= LISTED ENTRIES =
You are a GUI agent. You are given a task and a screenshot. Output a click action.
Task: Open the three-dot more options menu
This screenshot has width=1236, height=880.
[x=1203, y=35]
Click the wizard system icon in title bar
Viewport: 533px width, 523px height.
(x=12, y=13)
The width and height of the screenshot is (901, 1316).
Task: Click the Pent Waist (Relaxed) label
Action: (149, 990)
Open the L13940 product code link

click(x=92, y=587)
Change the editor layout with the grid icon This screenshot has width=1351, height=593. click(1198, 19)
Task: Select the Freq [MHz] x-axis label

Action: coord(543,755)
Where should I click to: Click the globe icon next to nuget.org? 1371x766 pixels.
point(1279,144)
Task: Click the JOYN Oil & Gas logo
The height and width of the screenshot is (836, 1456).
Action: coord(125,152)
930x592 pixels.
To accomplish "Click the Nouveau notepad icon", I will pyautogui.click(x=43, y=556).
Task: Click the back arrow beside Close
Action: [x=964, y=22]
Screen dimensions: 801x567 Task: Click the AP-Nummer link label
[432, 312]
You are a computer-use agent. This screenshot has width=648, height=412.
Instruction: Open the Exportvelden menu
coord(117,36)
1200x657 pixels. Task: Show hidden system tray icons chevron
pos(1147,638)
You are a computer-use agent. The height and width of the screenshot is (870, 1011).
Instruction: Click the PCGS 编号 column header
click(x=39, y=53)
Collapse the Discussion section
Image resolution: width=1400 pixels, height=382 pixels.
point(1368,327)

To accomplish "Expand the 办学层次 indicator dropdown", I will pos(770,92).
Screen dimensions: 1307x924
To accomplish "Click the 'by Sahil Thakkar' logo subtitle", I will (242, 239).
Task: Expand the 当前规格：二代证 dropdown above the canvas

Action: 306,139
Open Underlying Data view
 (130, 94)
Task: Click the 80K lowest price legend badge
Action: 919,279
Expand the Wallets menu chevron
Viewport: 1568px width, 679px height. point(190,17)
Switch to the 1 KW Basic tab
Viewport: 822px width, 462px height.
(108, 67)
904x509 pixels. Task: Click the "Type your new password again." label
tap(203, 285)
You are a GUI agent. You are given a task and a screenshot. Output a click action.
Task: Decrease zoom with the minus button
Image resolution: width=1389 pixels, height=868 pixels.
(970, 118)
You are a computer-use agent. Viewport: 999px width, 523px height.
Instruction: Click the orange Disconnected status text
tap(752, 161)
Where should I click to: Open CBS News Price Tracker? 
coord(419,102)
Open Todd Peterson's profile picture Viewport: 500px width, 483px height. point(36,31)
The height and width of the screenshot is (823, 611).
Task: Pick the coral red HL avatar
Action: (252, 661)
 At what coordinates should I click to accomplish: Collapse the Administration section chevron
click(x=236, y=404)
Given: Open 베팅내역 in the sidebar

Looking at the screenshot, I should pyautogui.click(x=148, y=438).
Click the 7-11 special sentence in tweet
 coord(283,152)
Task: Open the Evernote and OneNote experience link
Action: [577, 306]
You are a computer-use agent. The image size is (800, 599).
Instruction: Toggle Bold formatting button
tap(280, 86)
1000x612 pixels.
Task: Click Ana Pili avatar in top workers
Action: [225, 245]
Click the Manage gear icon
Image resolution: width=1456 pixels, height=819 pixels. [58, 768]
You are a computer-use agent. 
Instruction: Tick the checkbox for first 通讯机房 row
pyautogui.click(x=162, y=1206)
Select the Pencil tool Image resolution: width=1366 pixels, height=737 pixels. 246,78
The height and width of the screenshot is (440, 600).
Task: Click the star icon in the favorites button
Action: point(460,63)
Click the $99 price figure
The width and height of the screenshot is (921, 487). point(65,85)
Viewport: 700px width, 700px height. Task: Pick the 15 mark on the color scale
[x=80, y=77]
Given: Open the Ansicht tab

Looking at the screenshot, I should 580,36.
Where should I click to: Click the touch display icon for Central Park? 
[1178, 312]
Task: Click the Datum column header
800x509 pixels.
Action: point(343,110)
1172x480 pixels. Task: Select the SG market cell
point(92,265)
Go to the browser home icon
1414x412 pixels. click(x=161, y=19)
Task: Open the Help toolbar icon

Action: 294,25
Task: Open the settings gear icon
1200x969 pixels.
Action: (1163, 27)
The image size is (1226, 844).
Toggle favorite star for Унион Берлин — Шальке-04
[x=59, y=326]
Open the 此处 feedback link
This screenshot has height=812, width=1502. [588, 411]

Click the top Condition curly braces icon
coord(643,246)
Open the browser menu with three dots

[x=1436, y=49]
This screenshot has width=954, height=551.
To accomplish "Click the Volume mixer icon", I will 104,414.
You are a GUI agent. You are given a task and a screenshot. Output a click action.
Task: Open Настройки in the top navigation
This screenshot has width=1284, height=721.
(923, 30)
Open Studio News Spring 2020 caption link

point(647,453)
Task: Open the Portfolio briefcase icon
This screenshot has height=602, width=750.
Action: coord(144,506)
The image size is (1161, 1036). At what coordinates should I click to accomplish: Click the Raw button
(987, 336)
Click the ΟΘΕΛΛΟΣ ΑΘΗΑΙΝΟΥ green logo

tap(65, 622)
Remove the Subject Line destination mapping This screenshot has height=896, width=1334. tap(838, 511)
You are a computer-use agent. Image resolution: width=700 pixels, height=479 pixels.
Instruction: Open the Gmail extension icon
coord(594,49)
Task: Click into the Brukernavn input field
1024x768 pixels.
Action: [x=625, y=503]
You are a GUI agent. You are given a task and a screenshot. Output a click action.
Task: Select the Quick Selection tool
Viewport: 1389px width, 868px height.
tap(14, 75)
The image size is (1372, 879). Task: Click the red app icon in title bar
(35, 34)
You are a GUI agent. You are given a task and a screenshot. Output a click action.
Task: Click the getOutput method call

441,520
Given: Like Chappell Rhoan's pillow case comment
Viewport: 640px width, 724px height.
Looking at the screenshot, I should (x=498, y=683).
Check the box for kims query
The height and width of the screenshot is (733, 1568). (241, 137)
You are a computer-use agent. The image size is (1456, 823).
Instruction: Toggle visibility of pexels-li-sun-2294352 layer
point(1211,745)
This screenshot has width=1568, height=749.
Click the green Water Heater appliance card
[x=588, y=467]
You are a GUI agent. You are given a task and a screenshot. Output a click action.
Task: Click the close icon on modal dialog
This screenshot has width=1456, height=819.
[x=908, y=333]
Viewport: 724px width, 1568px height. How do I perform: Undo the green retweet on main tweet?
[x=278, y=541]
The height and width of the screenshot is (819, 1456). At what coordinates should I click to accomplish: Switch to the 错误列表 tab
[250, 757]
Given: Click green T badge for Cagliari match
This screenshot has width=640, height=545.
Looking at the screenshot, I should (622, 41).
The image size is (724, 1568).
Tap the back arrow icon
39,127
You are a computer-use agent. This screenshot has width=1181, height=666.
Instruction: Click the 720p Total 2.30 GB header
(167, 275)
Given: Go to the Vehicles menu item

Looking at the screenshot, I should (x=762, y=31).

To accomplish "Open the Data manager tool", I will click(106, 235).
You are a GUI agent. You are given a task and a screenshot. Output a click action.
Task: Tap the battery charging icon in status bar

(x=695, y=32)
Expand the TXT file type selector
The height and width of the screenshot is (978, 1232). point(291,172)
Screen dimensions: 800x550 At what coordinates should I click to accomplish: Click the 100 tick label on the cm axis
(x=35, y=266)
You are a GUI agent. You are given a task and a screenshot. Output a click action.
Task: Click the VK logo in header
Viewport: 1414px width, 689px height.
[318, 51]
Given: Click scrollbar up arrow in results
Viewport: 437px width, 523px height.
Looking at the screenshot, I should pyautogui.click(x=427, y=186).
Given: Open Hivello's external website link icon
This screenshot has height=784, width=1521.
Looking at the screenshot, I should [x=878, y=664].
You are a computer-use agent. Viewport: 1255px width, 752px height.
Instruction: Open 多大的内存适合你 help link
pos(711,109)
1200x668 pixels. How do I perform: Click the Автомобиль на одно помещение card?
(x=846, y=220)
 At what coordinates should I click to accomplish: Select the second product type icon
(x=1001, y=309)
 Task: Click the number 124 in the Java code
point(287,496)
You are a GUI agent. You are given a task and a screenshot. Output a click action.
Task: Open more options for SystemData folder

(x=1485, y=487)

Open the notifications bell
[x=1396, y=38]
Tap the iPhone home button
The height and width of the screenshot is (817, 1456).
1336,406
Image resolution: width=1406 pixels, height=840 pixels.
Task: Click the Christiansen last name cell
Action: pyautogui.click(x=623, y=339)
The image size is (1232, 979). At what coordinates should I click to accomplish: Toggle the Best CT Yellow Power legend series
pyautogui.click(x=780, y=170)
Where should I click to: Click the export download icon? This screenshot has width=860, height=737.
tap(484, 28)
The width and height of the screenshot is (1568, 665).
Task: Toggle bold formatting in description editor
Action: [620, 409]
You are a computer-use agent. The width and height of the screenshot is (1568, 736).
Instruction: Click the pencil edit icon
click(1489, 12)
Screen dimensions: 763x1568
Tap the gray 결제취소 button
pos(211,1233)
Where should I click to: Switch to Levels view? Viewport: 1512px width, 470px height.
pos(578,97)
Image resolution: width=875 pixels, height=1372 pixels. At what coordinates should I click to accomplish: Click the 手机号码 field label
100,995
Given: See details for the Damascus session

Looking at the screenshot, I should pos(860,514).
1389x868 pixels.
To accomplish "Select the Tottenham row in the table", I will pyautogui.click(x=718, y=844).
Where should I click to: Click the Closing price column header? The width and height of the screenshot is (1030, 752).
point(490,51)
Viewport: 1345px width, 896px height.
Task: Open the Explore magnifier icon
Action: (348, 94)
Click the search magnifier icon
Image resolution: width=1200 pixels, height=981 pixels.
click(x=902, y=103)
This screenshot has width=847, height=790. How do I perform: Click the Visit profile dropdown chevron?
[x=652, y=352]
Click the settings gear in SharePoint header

= PROBLEM TO WORK ON =
Please rewrite the entries from the line with "The image size is (1232, 979)." to the line with "Looking at the screenshot, I should pos(860,514).", replacing "pencil edit icon" with "edit pencil icon" and leaving everything else unchanged.

= COMPLETE ANSWER =
The image size is (1232, 979). At what coordinates should I click to accomplish: Toggle the Best CT Yellow Power legend series
pyautogui.click(x=780, y=170)
Where should I click to: Click the export download icon? This screenshot has width=860, height=737.
tap(484, 28)
The width and height of the screenshot is (1568, 665).
Task: Toggle bold formatting in description editor
Action: [620, 409]
You are a computer-use agent. The width and height of the screenshot is (1568, 736).
Instruction: Click the edit pencil icon
click(1489, 12)
Screen dimensions: 763x1568
Tap the gray 결제취소 button
pos(211,1233)
Where should I click to: Switch to Levels view? Viewport: 1512px width, 470px height.
pos(578,97)
Image resolution: width=875 pixels, height=1372 pixels. At what coordinates should I click to accomplish: Click the 手机号码 field label
100,995
Given: See details for the Damascus session

Looking at the screenshot, I should pos(860,514).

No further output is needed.